Dictionnaire philosophique/La Raison par alphabet - 6e ed. - Cramer (1769)/Catéchisme du Curé

Cramer (Tome 1p. 128-133).

CATÉCHISME DU CURÉ.


Ariston.

Eh bien, mon cher Téotime, vous allez donc être curé de campagne ?

Téotime.

Oui ; on me donne une petite paroisse, & je l’aime mieux qu’une grande. Je n’ai qu’une portion limitée d’intelligence & d’activité ; je ne pourrais certainement pas diriger soixante & dix mille ames, attendu que je n’en ai qu’une ; & j’ai toûjours admiré la confiance de ceux qui se sont chargés de ces districts immenses. Je ne me sens pas capable d’une telle administration ; un grand troupeau m’effraye, mais je pourrai faire quelque bien à un petit.

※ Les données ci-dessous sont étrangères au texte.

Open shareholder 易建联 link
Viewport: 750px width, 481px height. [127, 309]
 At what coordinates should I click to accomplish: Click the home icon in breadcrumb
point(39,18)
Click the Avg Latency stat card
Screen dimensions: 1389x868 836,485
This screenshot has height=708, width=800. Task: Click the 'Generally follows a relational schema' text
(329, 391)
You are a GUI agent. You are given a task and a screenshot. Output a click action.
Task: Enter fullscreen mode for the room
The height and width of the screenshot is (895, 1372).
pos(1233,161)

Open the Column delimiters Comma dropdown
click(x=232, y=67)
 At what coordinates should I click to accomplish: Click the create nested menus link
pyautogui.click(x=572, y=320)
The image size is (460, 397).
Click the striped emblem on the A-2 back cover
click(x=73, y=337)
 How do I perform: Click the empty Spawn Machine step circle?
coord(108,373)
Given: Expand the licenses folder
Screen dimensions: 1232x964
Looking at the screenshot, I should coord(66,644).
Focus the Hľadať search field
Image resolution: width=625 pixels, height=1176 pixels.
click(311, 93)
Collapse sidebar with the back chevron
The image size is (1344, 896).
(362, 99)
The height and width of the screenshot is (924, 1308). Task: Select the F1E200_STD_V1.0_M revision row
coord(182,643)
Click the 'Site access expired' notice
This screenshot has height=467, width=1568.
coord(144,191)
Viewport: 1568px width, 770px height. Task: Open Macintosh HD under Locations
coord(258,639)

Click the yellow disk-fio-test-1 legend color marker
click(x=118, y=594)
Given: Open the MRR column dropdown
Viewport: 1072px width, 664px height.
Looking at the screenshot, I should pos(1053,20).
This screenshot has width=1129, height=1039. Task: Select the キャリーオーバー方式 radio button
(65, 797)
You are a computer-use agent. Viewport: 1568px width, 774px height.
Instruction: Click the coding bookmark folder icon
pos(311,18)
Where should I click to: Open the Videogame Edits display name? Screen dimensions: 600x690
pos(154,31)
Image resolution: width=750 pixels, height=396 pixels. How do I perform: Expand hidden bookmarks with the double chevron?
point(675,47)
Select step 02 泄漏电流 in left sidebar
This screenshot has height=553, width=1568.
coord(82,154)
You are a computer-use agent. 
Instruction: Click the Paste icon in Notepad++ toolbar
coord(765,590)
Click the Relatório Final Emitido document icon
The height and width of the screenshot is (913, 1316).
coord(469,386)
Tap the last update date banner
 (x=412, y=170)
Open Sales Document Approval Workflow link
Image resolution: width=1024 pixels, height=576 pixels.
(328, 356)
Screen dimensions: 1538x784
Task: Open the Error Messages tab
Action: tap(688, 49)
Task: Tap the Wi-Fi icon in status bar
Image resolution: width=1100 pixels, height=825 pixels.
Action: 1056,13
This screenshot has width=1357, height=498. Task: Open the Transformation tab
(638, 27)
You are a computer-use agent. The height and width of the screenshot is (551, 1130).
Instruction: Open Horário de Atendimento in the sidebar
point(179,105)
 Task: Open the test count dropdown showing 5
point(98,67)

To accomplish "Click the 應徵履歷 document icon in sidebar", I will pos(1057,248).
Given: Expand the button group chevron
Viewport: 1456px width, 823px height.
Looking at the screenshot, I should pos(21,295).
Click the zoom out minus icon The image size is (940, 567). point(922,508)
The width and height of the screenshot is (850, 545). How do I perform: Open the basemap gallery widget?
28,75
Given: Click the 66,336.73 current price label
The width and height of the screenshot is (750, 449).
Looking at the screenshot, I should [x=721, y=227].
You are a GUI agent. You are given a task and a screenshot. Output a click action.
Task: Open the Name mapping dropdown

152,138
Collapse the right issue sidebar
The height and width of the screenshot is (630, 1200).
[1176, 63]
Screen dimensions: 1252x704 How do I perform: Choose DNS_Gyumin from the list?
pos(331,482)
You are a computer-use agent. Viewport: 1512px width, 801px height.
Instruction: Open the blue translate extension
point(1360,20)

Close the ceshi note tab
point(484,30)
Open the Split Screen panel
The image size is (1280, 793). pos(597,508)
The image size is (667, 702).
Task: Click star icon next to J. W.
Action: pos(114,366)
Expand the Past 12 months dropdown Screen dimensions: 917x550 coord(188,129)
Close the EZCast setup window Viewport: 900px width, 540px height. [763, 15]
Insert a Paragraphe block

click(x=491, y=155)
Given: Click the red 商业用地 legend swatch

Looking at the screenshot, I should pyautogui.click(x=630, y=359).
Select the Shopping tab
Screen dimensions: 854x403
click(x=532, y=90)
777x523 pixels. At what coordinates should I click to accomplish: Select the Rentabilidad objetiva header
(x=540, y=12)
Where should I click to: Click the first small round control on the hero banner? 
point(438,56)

J’ai étudié assez de jurisprudence pour empêcher, autant que je le pourrai, mes pauvres paroissiens de se ruiner en procès. Je sais assez de médecine pour leur indiquer les remèdes simples quand ils seront malades. J’ai assez de connaissance de l’agriculture pour leur donner quelquefois des conseils utiles. Le seigneur du lieu & sa femme sont d’honnêtes gens qui ne sont point dévots, & qui m’aideront à faire du bien. Je me flatte que je vivrai assez heureux, & qu’on ne sera pas malheureux avec moi.

Ariston.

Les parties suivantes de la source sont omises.